_EXERCISE DATA_:

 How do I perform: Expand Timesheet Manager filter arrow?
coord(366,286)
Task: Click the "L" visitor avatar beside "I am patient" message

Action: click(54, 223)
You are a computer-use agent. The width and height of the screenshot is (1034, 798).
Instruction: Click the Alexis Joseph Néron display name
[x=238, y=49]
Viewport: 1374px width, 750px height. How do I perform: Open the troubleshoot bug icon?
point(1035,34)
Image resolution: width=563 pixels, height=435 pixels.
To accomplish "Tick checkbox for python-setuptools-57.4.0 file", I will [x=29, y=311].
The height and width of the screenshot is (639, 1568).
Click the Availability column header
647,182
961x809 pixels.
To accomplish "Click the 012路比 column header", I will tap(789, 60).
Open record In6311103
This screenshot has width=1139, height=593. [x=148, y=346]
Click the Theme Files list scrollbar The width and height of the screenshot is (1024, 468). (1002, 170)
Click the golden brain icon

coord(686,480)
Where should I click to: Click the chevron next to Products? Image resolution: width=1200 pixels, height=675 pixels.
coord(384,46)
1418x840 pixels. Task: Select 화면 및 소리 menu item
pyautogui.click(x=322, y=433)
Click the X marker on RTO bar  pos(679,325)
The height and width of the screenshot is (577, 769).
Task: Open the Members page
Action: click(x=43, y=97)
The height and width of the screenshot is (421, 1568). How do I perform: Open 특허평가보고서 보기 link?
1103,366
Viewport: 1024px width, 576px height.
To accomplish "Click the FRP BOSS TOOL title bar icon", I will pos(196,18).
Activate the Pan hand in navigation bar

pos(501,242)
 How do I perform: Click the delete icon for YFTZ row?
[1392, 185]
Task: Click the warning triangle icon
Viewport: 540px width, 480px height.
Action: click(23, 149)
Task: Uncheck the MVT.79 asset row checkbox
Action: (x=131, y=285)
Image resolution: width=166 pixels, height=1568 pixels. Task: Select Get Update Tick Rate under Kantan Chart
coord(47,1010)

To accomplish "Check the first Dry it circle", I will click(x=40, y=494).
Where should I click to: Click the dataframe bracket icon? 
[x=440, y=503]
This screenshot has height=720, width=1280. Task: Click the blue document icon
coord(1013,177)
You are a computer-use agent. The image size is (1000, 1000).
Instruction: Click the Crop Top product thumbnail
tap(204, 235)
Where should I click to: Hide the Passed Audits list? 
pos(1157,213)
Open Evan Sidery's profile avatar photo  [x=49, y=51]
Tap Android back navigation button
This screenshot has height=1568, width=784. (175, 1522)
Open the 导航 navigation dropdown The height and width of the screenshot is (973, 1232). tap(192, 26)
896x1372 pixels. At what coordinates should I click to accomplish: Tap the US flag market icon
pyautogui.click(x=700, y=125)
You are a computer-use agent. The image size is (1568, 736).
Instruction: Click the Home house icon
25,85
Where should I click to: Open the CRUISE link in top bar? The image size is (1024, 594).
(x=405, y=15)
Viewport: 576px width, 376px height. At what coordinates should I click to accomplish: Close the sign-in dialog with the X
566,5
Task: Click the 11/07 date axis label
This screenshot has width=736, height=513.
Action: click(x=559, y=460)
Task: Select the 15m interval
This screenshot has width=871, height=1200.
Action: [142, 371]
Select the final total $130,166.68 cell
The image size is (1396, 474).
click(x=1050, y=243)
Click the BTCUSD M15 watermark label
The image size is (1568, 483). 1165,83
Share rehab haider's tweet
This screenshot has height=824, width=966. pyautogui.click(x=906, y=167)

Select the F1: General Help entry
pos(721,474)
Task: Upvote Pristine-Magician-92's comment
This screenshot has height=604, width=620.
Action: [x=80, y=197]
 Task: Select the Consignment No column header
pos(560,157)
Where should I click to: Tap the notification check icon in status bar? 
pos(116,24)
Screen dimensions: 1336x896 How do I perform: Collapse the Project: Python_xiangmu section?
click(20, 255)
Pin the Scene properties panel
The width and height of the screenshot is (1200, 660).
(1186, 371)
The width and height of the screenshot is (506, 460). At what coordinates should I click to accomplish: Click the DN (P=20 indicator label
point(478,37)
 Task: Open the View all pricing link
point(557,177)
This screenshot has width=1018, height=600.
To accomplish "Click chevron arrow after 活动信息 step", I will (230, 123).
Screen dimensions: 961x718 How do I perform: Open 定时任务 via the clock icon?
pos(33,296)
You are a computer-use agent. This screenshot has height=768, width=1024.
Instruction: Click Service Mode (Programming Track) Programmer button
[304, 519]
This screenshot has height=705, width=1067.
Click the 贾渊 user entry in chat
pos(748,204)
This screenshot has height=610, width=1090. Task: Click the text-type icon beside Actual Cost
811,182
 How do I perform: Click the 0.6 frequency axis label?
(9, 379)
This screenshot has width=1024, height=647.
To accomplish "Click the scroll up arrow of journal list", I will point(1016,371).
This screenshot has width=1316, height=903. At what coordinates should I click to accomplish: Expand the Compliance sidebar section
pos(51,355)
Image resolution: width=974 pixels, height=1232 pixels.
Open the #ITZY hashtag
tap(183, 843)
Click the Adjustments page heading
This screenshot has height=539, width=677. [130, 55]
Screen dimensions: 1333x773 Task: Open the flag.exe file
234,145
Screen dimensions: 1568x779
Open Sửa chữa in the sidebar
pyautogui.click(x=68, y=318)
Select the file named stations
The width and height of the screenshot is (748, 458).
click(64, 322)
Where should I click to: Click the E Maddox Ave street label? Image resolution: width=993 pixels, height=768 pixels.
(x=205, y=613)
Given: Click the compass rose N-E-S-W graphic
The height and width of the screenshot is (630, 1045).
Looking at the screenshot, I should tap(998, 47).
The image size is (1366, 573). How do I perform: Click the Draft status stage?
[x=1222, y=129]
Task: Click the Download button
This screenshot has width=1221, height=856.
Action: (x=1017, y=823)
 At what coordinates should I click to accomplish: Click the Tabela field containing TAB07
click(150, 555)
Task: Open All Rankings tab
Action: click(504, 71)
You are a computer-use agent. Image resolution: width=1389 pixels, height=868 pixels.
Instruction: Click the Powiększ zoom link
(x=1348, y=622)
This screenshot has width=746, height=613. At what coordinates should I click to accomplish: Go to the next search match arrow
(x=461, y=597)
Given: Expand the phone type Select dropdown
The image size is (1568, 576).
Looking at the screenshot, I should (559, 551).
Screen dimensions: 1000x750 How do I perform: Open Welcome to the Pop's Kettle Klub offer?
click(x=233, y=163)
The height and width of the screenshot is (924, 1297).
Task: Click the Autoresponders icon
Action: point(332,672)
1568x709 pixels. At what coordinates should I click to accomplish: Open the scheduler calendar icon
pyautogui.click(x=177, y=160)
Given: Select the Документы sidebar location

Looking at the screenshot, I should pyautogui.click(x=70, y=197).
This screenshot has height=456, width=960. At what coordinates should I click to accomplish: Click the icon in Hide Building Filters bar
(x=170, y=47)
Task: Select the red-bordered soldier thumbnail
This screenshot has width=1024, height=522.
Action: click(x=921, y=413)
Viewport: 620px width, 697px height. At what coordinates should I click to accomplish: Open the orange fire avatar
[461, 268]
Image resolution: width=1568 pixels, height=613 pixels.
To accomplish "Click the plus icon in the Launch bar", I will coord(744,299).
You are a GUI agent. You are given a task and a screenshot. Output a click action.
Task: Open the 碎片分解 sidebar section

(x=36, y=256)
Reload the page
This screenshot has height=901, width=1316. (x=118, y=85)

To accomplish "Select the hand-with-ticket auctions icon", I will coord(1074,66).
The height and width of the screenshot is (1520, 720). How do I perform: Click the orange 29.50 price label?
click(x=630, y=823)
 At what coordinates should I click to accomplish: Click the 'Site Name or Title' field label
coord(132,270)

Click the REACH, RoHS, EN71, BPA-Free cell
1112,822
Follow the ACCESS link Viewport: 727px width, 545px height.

_THE TASK_: Beginning at the line that holds "Task: Open the 碎片分解 sidebar section", copy every line through the end of the entries exactly as given, and only those lines.

_EXERCISE SOLUTION_:
Task: Open the 碎片分解 sidebar section

(x=36, y=256)
Reload the page
This screenshot has height=901, width=1316. (x=118, y=85)

To accomplish "Select the hand-with-ticket auctions icon", I will coord(1074,66).
The height and width of the screenshot is (1520, 720). How do I perform: Click the orange 29.50 price label?
click(x=630, y=823)
 At what coordinates should I click to accomplish: Click the 'Site Name or Title' field label
coord(132,270)

Click the REACH, RoHS, EN71, BPA-Free cell
1112,822
Follow the ACCESS link Viewport: 727px width, 545px height.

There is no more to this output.